Neben solchen allgemeinen Einsichten hat der Band zweierlei zu bieten: Zum einen werden konkrete Anregungen für einzelne Disziplinen geliefert, so etwa für die Kunstgeschichte, wenn Chrysa Damianaki Pontormos Fresken in Florenz nun anhand ihrer "lutherischen" Anordnung als Schlüsselwerk der Florentiner Reformbewegung präsentiert, oder wenn Tom Nichols am Beispiel Tizians und Tintorettos der Durchdringung der mythologischen Malerei Venedigs mit religiösen Motiven nachgeht. Zum anderen geben viele Beiträge Denkanstöße über die Fachgrenzen hinweg: In seiner Analyse der religiös aufgeladenen Freundschaftsrhetorik venezianischer Intellektueller zeigt Stephen Bowd, dass Institutionen wie Freundschaft Glaubensfragen verhandeln und mithin auch solche Formen sozialer Beziehungen zu den titelgebenden Formen des Glaubens gehören können.
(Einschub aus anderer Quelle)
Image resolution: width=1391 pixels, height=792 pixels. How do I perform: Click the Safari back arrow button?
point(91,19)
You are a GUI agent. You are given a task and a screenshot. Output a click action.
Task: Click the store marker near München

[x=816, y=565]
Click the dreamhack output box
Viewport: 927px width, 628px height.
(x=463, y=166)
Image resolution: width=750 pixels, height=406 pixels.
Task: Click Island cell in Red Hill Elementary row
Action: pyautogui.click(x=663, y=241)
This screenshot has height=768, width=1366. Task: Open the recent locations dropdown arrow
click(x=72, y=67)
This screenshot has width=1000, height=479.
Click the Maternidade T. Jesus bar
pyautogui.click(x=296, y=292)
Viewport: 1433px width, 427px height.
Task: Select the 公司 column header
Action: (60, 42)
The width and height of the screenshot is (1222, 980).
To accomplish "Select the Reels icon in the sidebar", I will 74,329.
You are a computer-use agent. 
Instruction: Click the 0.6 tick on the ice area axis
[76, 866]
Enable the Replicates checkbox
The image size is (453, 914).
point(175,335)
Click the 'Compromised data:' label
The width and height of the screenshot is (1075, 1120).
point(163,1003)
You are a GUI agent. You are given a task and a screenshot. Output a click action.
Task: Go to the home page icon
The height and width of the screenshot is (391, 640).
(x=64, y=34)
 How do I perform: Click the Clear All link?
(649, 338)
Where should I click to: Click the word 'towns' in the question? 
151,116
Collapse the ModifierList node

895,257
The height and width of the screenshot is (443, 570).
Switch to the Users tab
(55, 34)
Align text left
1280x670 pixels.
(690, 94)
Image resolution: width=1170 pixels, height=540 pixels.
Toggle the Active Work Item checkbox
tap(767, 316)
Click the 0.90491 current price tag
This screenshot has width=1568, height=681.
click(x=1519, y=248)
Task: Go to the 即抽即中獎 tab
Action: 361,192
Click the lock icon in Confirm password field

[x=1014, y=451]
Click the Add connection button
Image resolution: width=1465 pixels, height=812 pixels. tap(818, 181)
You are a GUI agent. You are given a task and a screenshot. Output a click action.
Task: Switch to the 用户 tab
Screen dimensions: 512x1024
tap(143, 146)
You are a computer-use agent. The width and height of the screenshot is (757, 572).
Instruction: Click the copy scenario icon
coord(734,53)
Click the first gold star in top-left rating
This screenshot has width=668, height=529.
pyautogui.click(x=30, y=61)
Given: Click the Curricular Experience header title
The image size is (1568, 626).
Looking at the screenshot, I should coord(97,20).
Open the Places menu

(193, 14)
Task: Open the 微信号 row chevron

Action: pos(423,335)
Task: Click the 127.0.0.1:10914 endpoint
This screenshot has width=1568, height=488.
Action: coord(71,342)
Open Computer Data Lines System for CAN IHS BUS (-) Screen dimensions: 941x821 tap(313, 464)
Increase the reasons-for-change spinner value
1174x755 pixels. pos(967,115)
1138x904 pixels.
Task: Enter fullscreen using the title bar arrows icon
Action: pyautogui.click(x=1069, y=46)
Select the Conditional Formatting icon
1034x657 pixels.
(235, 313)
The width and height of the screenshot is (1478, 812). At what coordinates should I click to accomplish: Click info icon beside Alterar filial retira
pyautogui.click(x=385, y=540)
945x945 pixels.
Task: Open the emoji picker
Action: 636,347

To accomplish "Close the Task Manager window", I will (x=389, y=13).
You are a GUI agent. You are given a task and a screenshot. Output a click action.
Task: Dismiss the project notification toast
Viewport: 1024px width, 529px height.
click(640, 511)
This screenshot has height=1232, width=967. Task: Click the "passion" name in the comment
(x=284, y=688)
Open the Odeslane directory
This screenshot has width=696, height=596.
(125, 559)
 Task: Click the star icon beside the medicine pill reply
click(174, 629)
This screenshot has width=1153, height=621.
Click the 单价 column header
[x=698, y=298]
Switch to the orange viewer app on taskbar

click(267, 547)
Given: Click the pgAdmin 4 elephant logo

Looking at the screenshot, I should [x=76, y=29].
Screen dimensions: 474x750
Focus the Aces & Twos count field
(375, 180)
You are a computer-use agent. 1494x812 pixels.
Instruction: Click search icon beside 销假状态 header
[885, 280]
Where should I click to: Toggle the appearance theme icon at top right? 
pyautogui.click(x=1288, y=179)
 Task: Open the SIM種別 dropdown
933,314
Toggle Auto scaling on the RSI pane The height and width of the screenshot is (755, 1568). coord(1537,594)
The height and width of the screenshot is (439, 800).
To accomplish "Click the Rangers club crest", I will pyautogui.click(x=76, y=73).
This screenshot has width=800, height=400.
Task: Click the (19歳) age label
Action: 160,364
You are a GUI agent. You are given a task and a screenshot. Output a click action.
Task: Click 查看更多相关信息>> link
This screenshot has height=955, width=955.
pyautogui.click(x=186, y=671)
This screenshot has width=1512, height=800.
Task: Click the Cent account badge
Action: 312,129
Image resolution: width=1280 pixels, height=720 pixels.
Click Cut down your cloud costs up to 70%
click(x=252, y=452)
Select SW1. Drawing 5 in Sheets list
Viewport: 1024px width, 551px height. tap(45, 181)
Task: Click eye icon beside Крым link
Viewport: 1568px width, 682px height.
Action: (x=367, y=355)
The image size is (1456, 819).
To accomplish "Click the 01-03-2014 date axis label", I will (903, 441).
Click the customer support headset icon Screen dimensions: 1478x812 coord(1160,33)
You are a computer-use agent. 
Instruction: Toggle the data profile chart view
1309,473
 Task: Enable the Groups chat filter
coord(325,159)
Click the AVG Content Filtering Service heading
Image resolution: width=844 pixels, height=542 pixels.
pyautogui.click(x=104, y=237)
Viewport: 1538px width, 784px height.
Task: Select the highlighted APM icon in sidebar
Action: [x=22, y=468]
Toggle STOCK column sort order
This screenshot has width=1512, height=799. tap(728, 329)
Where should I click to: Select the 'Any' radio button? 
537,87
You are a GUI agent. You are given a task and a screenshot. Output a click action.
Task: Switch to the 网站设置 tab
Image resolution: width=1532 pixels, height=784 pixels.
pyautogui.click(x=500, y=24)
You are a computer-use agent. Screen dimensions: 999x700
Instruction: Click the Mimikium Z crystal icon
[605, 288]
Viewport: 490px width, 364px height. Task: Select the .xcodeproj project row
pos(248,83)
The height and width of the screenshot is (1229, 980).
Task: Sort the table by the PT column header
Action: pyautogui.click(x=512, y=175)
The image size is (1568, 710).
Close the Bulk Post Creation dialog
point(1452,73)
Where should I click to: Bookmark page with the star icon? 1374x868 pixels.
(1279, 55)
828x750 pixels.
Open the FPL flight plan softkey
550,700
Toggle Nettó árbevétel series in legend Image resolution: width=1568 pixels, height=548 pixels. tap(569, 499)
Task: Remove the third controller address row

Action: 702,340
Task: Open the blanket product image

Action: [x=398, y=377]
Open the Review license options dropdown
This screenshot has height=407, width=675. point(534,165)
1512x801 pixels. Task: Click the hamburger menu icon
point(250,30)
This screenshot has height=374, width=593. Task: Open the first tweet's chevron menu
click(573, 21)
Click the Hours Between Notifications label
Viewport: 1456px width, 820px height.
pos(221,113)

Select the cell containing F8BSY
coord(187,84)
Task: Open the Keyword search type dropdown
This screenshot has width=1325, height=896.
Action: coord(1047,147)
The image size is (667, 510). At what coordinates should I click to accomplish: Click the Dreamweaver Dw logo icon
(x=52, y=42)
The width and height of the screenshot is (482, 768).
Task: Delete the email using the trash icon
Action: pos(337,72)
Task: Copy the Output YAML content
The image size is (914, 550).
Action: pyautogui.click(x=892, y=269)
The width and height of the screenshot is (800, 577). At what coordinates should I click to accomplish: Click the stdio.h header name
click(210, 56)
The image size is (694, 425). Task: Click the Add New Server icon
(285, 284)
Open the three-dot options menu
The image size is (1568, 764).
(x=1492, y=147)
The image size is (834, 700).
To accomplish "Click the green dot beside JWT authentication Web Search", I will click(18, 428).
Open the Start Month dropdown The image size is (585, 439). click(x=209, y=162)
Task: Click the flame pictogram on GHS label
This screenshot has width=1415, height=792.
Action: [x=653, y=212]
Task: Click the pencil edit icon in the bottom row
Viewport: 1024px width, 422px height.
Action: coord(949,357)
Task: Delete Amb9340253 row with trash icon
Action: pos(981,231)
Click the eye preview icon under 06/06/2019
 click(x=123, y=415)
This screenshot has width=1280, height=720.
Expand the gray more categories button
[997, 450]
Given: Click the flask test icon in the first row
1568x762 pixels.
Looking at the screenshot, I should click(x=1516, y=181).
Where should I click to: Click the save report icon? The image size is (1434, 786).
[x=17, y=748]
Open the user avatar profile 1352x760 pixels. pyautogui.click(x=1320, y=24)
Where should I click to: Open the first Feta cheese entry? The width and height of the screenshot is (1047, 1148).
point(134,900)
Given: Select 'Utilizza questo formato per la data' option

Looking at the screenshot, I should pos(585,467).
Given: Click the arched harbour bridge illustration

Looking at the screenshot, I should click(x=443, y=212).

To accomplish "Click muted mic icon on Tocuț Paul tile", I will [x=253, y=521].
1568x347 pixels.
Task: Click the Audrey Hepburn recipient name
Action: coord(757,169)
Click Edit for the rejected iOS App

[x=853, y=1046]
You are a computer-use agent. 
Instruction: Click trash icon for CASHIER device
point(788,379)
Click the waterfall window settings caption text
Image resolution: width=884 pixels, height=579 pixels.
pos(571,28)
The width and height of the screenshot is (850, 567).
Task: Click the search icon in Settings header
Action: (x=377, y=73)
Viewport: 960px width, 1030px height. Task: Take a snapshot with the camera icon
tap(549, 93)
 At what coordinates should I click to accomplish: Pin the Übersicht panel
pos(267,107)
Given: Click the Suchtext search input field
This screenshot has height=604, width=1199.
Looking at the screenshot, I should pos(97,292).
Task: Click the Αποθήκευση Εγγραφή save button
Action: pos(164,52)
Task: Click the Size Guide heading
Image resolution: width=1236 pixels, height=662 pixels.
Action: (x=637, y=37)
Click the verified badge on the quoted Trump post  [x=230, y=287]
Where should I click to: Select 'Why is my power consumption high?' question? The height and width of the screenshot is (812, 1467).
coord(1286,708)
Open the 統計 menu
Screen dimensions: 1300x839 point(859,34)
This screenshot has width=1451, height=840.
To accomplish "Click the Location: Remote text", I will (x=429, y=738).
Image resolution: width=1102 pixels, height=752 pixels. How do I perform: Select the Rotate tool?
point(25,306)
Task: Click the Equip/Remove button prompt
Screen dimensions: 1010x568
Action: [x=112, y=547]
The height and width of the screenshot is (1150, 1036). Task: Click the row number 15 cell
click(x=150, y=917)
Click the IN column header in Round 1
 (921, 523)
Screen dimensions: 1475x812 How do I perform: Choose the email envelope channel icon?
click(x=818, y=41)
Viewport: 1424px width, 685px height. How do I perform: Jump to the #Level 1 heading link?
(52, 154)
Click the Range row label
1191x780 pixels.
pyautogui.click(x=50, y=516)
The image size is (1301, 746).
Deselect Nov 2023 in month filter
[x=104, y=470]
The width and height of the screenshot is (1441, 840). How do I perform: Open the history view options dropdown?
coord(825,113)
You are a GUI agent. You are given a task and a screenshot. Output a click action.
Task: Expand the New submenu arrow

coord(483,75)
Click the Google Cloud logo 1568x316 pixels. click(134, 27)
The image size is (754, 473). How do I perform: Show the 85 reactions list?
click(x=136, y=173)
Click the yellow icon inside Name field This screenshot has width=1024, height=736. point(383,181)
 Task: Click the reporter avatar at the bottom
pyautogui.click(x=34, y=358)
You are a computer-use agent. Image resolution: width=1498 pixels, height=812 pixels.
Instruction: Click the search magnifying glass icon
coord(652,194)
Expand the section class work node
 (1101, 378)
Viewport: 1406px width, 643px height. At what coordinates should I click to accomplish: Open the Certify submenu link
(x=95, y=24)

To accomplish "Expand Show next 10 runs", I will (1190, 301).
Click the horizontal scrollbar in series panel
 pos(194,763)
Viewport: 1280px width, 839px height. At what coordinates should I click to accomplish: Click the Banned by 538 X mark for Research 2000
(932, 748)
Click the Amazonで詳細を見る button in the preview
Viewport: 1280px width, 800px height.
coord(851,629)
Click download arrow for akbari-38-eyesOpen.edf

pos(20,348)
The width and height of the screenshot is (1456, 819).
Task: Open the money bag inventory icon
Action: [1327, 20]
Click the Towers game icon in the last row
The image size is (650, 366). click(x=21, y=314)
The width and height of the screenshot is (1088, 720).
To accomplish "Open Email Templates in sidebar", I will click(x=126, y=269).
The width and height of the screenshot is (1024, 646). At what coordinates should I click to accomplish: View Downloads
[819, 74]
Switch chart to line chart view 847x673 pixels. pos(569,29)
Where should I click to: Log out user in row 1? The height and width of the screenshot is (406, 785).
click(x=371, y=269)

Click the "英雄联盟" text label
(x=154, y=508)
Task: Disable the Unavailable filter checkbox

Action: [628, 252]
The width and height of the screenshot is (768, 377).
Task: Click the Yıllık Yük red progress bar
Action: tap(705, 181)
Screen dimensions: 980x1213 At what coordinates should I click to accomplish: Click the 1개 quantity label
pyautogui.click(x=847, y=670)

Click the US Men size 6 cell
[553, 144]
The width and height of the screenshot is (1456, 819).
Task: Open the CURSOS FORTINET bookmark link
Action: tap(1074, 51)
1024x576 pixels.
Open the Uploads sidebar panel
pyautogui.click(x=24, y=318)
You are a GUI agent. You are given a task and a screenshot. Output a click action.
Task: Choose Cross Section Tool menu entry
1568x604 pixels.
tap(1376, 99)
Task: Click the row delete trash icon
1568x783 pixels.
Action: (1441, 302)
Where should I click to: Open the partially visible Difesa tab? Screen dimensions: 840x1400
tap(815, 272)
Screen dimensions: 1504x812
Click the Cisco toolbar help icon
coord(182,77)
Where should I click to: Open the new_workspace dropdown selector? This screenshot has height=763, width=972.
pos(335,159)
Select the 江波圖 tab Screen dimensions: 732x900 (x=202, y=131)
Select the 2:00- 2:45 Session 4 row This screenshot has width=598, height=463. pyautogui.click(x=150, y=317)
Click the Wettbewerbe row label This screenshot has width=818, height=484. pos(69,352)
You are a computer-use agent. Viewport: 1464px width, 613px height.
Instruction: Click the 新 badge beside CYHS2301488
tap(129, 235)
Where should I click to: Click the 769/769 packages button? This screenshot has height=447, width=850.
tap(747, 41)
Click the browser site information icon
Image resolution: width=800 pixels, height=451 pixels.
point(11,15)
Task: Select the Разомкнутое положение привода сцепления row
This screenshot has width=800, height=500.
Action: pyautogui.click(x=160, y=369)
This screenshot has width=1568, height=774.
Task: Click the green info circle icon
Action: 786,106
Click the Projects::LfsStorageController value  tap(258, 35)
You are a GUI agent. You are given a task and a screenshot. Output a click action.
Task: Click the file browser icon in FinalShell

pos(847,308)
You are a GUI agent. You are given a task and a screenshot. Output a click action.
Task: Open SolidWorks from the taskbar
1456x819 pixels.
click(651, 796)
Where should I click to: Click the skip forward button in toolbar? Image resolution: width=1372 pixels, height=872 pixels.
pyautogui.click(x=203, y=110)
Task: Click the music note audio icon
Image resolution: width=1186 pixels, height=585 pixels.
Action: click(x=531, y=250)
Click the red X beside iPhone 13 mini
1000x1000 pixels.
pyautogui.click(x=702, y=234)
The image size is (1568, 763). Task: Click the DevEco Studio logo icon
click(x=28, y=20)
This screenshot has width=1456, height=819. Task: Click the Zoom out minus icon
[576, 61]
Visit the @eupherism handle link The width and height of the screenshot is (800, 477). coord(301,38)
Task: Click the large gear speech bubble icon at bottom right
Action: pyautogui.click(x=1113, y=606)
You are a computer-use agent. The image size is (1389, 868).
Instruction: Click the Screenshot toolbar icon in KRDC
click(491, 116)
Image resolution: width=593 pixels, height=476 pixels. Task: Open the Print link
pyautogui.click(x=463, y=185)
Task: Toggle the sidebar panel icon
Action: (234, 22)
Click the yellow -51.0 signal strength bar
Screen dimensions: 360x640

Die Aussagekraft medialer Aspekte betont Antonio Corsaro, der über die Vorliebe religiöser Dichter berichtet, nach dem Vorbild Vittoria Colonnas Gedichte nicht zum Druck zu geben, sondern als Manuskripte zu verbreiten. Abigail Brundin verfolgt in schönster Interdisziplinarität, wie sich die Diskussion dieser Gedichte im privaten und im öffentlichen Raum mit literarischen, religiösen und linguistischen Debatten verknüpfte und Poesie zum Medium religiöser Wahrheit wurde. Und die hier anklingenden intermedialen Bezüge werden auch bei Raymond Waddingtons Suche nach reformerischen Ideen bei Tizian und Aretino deutlich, die Gemälde wie Briefe berücksichtigt und das Porträt des Dichters im religiösen Werk seines Maler-Freundes entdeckt.
Weniger deutlich wird indes, was die einzelnen Befunde zur angestrebten Geschichte der Religion jenseits der Doktrin beitragen. Symptomatisch hierfür ist die Schwierigkeit im Umgang mit dem Begriff der Reform: Um das Etikett "reformorientiert" zu vergeben, genügt gelegentlich schon ein Hinweis auf die Gnade Gottes oder den Schlüsseltext "Il beneficio di Cristo" (z.B. 70, 85, 178). Die Herausgeber hingegen kommen in ihrer Einleitung (1-8) zu dem Schluss, dass Begriffe wie Reform oder gar Reformation das, was sie meinen, nicht wirklich abdecken: Ihnen geht es um die spezifisch italienische Variante der religiösen Kultur innerhalb wie außerhalb des katholischen Establishments im Italien des 16. Jahrhunderts - wie diese zu nennen sei, bleibt weiter offen.
Insgesamt steckt der mit 34 S/W-Abbildungen und einem Namensregister (255-260) ausgestattete Band voller methodischer Anregungen und interessanter Details. Dass es sich lohnt, die Frage nach Religion und religiösem Wandel breit und interdisziplinär anzugehen, zeigen die Beiträge zweifelsfrei. So ist unser Bild der religiösen Kultur im Italien des 16. Jahrhunderts durch diesen Band vielleicht nicht klarer, aber doch reichhaltiger geworden.